By Matthias Blamont and Cyril Camu
PARIS – French police removed thousands of migrants on Friday from a squalid camp in northeast Paris that had doubled in size after the closure last week of the “Jungle” camp in Calais.
Police moved in at daybreak. They said later that 3,852 migrants had been relocated, many of them to sports halls or other public facilities before being transferred to holding centres pending screening of their asylum requests.
“It’s finished,” a spokesman for the Paris prefect of police said following an operation that lasted four or five hours, after which rubbish trucks and street cleaners moved in to clear tents, mattresses and rubbish.

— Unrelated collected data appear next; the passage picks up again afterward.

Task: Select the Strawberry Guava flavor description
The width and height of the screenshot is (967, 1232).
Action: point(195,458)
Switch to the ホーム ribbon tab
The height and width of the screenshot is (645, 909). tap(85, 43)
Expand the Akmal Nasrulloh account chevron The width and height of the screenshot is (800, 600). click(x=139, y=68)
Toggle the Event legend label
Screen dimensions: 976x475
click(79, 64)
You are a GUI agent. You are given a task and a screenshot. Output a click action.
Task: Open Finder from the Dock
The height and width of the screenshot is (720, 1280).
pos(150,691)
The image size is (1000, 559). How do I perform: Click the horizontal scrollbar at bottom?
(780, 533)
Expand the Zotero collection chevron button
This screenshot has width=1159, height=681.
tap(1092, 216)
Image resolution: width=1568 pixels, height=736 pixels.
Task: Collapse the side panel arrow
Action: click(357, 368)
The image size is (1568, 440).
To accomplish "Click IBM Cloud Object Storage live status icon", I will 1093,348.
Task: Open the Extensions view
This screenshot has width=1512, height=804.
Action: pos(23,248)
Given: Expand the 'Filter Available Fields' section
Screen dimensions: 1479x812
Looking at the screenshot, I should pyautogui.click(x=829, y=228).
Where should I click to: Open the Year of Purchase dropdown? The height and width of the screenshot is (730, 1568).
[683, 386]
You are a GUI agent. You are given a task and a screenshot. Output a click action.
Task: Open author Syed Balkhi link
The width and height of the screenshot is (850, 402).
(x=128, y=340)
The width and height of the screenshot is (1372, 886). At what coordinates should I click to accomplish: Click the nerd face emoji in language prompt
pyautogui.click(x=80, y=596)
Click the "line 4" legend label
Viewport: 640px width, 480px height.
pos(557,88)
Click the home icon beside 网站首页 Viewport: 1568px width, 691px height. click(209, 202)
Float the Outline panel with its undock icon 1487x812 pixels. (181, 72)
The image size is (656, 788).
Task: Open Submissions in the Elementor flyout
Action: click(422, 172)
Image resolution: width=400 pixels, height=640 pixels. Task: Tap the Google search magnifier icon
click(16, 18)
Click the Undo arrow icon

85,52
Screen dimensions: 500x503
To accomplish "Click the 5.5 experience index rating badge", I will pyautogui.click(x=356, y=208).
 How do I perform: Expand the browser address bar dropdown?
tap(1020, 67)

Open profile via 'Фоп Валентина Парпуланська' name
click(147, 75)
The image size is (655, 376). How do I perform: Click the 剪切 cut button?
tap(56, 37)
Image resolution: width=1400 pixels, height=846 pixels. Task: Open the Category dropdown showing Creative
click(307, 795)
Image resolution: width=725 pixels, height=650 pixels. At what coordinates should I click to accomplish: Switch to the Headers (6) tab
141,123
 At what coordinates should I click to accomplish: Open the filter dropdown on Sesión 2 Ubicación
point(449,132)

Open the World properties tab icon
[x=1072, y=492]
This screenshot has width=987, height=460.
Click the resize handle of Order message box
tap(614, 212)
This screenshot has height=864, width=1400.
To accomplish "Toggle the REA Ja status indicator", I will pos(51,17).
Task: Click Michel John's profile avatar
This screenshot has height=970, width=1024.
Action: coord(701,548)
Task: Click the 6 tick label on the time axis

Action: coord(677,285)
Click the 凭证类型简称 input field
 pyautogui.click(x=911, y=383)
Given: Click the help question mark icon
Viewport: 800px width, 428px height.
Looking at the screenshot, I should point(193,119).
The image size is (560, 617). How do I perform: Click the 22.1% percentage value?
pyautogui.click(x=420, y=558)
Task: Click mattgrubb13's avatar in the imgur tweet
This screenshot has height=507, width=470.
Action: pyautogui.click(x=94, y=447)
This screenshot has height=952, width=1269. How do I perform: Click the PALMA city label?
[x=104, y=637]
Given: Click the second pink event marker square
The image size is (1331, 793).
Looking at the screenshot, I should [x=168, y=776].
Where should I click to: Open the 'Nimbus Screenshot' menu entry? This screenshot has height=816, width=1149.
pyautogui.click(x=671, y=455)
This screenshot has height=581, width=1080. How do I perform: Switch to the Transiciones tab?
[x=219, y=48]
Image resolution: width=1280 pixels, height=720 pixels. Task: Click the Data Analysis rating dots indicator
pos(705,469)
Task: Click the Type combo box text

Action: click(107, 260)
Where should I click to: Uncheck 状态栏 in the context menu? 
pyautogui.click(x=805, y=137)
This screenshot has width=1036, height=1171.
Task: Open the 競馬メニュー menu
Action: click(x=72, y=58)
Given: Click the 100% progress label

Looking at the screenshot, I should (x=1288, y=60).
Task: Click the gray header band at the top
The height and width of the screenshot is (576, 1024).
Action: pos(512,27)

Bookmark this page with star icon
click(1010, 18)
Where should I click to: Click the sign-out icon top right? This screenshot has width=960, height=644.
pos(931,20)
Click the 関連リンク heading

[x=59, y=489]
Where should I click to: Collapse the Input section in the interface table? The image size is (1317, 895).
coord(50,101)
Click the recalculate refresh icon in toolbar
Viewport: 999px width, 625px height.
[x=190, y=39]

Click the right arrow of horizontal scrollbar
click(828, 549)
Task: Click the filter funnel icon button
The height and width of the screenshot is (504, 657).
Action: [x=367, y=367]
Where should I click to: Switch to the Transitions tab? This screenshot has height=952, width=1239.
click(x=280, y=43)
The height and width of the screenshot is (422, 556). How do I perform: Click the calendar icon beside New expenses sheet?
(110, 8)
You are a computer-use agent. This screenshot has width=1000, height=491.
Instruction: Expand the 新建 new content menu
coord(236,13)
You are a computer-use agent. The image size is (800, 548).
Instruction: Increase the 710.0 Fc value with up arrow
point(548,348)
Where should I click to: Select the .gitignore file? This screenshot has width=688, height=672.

The Socialist government ordered the operation days after the larger Calais camp on the northern coast was torn down.
Some 600 police were deployed in the peaceful Paris clearout following a tense confrontation with migrants at the same site on Monday during a swoop by officers to carry out identity checks.
The number of migrants sleeping rough in the sprawl of small tents near Paris’s Stalingrad metro station had swollen in recent days.
Some of the first buses departed amid cheering and, in some cases, cries of solidarity with the migrants from bystanders.
“Yeah, I’m gonna go on the bus because I trust this procedure because I’ve seen it before,” Nigerian Emmanuel Omorodion, 22, told Reuters.
“I think now is a chance to get a home. I spent one month in Calais, come over here, two months in the streets, terrible, so I hope this is very good.”
Mayor Anne Hidalgo said Paris authorities would house several hundred vulnerable women and children as two new temporary camps were being built in the city’s outskirts.
CALLS TO SCRAP BORDER DEAL
The Paris and Calais camps have come to symbolise Europe’s fraught efforts to deal with a record influx of migrants fleeing conflict and poverty in Asia, the Middle East and Africa.
Interior Minister Bernard Cazeneuve has said 85 percent of the Calais migrants are expected to qualify for asylum.
Diplomatic tensions between France and Britain, where anti-immigrant sentiment was a driver in the vote to leave the European Union, have escalated over who should take care of the Calais migrants. Many dream of reaching Britain, tantalisingly close to Calais across the Channel.
France’s Socialist government has been torn, ahead of next year’s presidential election, between the rise of the anti-immigrant National Front and demands that refugees be treated humanely.
In a televised debate on Thursday, conservative candidates all said Britain must manage asylum-seekers on its own territory rather than leave the task to France.
“Be it Calais or Paris, we’re doing our bit to deal with the migration issue,” Prime Minister Manuel Valls said.